EXERCISE » The answer should consist of all the records, copied exactly.

LISTED ENTRIES »
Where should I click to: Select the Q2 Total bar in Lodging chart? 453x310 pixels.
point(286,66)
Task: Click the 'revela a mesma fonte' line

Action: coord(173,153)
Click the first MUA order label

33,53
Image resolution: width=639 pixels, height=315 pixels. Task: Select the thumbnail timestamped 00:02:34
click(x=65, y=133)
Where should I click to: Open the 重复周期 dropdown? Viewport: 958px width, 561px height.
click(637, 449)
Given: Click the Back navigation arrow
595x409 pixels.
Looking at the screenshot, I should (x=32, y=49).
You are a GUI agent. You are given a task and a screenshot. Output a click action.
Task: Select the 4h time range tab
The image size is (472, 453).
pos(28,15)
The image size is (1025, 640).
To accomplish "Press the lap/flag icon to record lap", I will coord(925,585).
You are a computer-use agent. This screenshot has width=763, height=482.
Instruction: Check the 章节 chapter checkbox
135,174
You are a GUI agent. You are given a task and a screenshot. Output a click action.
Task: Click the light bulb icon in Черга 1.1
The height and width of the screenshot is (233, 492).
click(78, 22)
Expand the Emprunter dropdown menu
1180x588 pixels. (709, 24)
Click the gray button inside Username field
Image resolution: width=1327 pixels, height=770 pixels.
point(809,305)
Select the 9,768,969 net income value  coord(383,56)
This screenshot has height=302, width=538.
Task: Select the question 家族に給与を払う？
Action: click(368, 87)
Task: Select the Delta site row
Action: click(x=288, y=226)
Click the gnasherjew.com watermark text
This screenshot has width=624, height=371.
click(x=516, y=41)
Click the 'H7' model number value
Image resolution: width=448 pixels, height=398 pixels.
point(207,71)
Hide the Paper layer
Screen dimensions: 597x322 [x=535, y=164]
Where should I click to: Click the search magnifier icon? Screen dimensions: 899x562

EXERCISE OUTPUT »
Where should I click to: Select the Q2 Total bar in Lodging chart? 453x310 pixels.
point(286,66)
Task: Click the 'revela a mesma fonte' line

Action: coord(173,153)
Click the first MUA order label

33,53
Image resolution: width=639 pixels, height=315 pixels. Task: Select the thumbnail timestamped 00:02:34
click(x=65, y=133)
Where should I click to: Open the 重复周期 dropdown? Viewport: 958px width, 561px height.
click(637, 449)
Given: Click the Back navigation arrow
595x409 pixels.
Looking at the screenshot, I should (x=32, y=49).
You are a GUI agent. You are given a task and a screenshot. Output a click action.
Task: Select the 4h time range tab
The image size is (472, 453).
pos(28,15)
The image size is (1025, 640).
To accomplish "Press the lap/flag icon to record lap", I will coord(925,585).
You are a computer-use agent. This screenshot has width=763, height=482.
Instruction: Check the 章节 chapter checkbox
135,174
You are a GUI agent. You are given a task and a screenshot. Output a click action.
Task: Click the light bulb icon in Черга 1.1
The height and width of the screenshot is (233, 492).
click(78, 22)
Expand the Emprunter dropdown menu
1180x588 pixels. (709, 24)
Click the gray button inside Username field
Image resolution: width=1327 pixels, height=770 pixels.
point(809,305)
Select the 9,768,969 net income value  coord(383,56)
This screenshot has height=302, width=538.
Task: Select the question 家族に給与を払う？
Action: click(368, 87)
Task: Select the Delta site row
Action: click(x=288, y=226)
Click the gnasherjew.com watermark text
This screenshot has width=624, height=371.
click(x=516, y=41)
Click the 'H7' model number value
Image resolution: width=448 pixels, height=398 pixels.
point(207,71)
Hide the Paper layer
Screen dimensions: 597x322 [x=535, y=164]
Where should I click to: Click the search magnifier icon? Screen dimensions: 899x562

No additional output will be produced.